**ACTIVITY**
Return each line of the records below in which the string "dialog" turns up.

AVAILABLE DATA below:

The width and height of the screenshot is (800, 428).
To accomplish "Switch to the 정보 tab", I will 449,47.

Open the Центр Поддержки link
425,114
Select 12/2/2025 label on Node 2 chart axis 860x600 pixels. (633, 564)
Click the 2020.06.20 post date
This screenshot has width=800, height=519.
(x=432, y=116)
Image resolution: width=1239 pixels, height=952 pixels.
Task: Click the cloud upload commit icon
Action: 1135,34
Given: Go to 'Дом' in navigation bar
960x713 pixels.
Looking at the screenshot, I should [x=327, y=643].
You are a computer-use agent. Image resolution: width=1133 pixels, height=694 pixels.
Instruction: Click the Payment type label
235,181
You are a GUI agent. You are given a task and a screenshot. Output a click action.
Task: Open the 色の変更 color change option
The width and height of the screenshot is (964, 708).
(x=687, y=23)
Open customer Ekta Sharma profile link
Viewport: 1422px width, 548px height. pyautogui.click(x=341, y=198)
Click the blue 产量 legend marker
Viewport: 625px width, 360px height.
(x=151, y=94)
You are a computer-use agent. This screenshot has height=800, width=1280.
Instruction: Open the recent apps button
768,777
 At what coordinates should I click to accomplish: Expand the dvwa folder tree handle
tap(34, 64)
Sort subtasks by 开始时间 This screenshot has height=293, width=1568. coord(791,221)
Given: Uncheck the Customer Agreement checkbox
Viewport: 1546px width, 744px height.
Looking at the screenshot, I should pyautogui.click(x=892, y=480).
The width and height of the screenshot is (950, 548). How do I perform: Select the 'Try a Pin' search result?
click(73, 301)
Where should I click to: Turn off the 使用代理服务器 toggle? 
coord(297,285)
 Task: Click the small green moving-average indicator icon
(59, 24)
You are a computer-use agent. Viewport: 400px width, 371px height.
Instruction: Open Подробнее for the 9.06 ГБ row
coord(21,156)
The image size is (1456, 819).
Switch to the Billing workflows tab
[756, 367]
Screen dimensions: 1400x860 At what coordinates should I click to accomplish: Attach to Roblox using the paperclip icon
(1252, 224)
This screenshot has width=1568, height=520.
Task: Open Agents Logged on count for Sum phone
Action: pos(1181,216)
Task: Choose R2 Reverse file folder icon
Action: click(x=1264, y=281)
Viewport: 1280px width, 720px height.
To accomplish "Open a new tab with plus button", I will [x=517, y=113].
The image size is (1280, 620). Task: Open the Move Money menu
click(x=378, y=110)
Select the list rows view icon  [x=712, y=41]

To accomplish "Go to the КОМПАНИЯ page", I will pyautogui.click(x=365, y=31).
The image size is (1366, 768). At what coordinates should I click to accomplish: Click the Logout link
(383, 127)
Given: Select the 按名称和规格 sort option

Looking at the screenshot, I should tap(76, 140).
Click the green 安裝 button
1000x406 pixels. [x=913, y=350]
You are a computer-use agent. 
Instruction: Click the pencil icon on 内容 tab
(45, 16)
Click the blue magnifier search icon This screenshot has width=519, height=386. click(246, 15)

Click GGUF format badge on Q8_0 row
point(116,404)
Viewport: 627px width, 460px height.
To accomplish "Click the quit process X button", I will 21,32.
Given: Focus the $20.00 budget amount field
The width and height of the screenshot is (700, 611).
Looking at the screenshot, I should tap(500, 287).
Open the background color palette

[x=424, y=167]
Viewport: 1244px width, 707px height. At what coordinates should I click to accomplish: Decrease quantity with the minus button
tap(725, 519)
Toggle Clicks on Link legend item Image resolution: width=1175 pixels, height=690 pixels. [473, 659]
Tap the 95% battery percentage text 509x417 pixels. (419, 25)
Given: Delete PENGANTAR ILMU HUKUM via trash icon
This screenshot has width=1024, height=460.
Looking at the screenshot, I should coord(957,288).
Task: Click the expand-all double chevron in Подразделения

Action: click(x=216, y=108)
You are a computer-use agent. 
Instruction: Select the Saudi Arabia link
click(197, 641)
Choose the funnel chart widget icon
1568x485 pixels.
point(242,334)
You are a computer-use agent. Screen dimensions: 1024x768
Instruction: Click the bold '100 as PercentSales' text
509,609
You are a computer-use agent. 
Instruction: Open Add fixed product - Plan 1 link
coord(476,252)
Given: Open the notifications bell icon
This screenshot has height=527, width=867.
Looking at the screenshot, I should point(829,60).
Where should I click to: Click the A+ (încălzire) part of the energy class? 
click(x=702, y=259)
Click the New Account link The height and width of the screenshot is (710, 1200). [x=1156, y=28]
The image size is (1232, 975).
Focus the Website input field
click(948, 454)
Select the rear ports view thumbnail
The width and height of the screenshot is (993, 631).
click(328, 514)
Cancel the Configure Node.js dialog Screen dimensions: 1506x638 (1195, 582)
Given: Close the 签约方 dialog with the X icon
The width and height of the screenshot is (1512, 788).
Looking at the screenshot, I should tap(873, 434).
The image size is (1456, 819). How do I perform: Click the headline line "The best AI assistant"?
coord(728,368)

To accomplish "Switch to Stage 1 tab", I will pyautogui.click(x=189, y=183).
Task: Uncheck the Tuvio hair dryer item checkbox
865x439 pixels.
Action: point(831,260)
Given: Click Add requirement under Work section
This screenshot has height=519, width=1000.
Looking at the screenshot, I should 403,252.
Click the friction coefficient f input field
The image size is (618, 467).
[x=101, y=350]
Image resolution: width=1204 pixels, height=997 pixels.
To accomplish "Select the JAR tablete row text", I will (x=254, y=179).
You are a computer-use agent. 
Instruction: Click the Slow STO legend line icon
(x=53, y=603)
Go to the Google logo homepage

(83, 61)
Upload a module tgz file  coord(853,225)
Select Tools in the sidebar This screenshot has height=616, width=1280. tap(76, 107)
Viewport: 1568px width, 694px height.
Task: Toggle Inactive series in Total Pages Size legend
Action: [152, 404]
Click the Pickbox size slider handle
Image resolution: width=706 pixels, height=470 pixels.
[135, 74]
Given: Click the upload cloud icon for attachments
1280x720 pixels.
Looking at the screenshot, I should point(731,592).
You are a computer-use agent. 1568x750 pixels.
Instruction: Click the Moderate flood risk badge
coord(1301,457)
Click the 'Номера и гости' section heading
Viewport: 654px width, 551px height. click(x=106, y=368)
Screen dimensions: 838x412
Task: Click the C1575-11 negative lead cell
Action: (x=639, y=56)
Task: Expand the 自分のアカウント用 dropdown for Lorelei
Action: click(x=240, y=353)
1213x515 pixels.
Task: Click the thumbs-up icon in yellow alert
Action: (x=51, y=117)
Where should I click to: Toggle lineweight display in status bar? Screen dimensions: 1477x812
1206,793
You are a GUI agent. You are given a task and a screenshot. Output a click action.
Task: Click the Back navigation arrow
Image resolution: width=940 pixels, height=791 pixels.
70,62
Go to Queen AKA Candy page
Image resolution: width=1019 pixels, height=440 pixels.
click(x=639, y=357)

End of AVAILABLE DATA.

**RESPONSE**
Cancel the Configure Node.js dialog Screen dimensions: 1506x638 (1195, 582)
Given: Close the 签约方 dialog with the X icon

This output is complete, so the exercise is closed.